How to tell if the WAN cable is no longer plugged in?

Within an ash script, I want to be able to detect when a WAN cable is unplugged from the router.

I have tried the network_ready_device wan function of /lib/functions/network.sh but it only returns false, no matter whether the wan is active or not. I can not use the wan IP address, because that sticks around for as long as the lease is valid (even though the cable is unplugged).

Is there another way?

# test script
. /lib/functions/network.sh

  while true; do
    network_flush_cache

    ipWAN=""    # router IP address on WAN side
    if network_get_ipaddr ipWAN wan; then
      echo got ip=$ipWAN
    else
      echo got NO ip address
    fi

    if network_ready_device wan ; then
      echo WAN is ready
    else
      echo wan is not ready
    fi

    sleep 5

  done
1 Like

In most all-in-one devices, the interface handles only the protocol-level part of Ethernet and is connected to the switch with an industry-standard bus like GMII. As a result, eth0 is "always" up, even without cables plugged in, as the switch answers "I'm here and running." The "phy", the part that deals with the physical layer, is typically part of the switch and that is what you need to query.

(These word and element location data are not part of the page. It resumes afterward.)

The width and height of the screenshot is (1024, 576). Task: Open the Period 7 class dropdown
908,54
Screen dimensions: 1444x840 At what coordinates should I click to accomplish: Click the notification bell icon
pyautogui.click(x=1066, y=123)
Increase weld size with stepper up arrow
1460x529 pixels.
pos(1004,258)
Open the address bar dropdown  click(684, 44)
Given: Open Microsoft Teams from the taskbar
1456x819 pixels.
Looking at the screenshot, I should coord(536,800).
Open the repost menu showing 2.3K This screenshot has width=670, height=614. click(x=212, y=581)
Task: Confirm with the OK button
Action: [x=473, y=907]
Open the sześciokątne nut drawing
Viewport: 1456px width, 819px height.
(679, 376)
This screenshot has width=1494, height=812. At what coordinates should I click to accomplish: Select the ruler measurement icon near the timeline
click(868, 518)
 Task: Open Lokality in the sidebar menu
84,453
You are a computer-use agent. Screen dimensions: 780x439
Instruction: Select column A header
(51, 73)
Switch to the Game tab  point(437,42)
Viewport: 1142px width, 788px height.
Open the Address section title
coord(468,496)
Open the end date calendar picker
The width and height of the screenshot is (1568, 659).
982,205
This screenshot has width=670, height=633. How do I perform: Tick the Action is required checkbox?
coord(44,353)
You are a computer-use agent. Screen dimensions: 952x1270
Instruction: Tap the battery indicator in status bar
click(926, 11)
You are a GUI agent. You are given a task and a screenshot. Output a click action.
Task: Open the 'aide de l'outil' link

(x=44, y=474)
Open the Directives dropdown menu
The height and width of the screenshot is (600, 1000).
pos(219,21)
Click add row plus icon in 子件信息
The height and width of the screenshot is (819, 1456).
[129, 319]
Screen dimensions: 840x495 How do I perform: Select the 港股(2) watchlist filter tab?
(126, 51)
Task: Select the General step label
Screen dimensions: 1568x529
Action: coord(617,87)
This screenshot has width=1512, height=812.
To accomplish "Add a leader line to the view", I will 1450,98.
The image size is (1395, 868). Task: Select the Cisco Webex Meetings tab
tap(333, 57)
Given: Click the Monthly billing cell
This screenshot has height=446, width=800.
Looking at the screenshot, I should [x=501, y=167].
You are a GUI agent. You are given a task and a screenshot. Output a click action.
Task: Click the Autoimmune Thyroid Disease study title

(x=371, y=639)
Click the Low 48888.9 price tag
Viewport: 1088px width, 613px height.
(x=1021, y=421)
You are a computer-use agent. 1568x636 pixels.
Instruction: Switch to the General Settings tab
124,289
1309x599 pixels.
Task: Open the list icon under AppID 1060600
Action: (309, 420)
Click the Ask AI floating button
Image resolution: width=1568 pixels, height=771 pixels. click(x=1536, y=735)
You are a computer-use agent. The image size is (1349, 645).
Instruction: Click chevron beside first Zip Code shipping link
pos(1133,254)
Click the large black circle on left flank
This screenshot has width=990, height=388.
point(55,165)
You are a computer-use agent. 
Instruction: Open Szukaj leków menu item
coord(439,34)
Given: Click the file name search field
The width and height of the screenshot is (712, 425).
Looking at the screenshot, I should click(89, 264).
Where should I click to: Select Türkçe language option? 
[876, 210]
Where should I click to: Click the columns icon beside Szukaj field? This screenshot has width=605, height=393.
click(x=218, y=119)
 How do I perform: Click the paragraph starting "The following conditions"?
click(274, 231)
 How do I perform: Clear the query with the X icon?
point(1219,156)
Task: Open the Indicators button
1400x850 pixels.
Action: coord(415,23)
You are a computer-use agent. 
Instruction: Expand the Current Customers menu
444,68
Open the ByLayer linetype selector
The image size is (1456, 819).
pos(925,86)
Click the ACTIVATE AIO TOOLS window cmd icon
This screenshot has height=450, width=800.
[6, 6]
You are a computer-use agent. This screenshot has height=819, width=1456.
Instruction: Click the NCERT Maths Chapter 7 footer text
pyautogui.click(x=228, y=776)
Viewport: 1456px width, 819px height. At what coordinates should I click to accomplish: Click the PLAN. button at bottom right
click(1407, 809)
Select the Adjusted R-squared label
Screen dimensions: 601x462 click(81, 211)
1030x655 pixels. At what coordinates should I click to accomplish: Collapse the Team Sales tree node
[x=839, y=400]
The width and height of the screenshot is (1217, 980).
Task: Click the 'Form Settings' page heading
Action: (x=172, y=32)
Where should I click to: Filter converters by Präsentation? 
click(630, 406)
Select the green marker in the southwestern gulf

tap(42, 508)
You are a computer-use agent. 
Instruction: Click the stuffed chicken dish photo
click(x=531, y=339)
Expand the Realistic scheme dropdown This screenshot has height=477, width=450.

As a hint as to what might work for you, from an Archer C7v2:

jeff@office:~$ swconfig dev switch0 show | fgrep link
	link: port:0 link:up speed:1000baseT full-duplex txflow rxflow 
	link: port:1 link:up speed:1000baseT full-duplex auto
	link: port:2 link:down
	link: port:3 link:down
	link: port:4 link:down
	link: port:5 link:down
	link: port:6 link:up speed:1000baseT full-duplex txflow rxflow 

Interesting. I can see my physical switch is reporting that port 1 changes with unplugging the WAN. In the output of ip addr it is listed as eth0.2

        link: port:1 link:up speed:100baseT full-duplex txflow rxflow auto
-
        link: port:1 link:down

Is there a general purpose way of figuring out which physical switch port is associated with the WAN?

It's all in your switch configuration. Ports on a switch don't have an "IP". The interface that sends packets to the switch has one or more.